Activity:
For each line below that includes the word "Microsoft", make a copy.
---------- Extracted records
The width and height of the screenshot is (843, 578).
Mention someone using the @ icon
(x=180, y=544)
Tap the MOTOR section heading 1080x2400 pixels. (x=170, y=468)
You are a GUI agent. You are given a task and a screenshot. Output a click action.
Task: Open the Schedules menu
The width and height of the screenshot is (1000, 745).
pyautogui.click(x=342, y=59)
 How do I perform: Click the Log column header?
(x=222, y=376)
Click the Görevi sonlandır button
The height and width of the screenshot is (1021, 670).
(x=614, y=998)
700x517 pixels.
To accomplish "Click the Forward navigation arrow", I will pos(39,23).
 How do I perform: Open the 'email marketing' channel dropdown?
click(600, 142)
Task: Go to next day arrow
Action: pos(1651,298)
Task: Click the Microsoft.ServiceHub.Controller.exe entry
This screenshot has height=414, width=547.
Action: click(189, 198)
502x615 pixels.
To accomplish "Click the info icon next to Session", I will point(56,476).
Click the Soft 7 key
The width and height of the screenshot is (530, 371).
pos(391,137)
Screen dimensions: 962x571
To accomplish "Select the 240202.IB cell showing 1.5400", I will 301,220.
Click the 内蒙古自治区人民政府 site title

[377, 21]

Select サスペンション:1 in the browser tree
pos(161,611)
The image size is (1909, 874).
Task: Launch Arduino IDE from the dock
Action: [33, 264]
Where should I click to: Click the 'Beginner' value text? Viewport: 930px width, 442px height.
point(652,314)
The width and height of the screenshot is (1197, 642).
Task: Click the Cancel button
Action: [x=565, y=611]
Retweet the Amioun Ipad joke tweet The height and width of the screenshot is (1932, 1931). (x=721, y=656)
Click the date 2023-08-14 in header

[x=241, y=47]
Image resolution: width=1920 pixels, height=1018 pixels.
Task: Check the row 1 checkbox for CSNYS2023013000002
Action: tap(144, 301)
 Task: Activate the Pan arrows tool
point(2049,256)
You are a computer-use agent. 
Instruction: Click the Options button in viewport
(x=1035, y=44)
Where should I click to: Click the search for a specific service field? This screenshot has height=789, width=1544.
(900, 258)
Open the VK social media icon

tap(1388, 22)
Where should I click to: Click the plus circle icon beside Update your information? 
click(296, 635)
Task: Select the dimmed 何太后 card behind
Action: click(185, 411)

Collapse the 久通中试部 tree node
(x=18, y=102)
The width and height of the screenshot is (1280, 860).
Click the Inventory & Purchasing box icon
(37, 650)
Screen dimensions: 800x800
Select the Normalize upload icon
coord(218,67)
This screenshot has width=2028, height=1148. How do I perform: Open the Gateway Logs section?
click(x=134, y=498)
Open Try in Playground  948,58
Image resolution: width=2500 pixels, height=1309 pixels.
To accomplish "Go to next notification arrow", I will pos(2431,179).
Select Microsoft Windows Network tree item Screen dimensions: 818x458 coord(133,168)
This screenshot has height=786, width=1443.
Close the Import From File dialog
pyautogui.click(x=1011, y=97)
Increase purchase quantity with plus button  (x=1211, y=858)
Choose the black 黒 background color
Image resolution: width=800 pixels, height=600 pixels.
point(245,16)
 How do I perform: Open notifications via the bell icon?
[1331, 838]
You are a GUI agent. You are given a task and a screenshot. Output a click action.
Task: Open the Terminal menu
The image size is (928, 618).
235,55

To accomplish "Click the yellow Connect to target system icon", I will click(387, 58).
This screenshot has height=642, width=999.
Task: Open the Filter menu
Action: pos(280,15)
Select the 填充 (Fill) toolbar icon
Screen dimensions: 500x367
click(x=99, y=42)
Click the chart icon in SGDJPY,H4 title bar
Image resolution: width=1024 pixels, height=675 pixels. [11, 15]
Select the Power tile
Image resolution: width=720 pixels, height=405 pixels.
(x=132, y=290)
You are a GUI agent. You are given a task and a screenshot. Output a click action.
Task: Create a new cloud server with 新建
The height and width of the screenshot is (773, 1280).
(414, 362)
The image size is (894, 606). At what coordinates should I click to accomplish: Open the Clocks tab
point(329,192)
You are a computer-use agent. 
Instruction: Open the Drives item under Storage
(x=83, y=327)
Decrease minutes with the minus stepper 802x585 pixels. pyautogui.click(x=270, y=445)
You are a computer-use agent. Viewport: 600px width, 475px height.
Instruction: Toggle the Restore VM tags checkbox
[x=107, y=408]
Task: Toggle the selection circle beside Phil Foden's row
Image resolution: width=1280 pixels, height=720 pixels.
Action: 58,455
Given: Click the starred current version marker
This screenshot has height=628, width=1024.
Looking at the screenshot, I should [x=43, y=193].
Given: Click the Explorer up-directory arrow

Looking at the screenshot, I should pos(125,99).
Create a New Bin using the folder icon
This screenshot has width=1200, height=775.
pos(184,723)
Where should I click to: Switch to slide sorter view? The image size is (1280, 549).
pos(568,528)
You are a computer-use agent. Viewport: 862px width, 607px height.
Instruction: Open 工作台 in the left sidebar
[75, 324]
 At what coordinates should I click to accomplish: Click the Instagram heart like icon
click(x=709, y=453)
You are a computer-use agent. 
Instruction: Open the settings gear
--------------------
Completed exercise:
Task: Click the Microsoft.ServiceHub.Controller.exe entry
Select Microsoft Windows Network tree item Screen dimensions: 818x458 coord(133,168)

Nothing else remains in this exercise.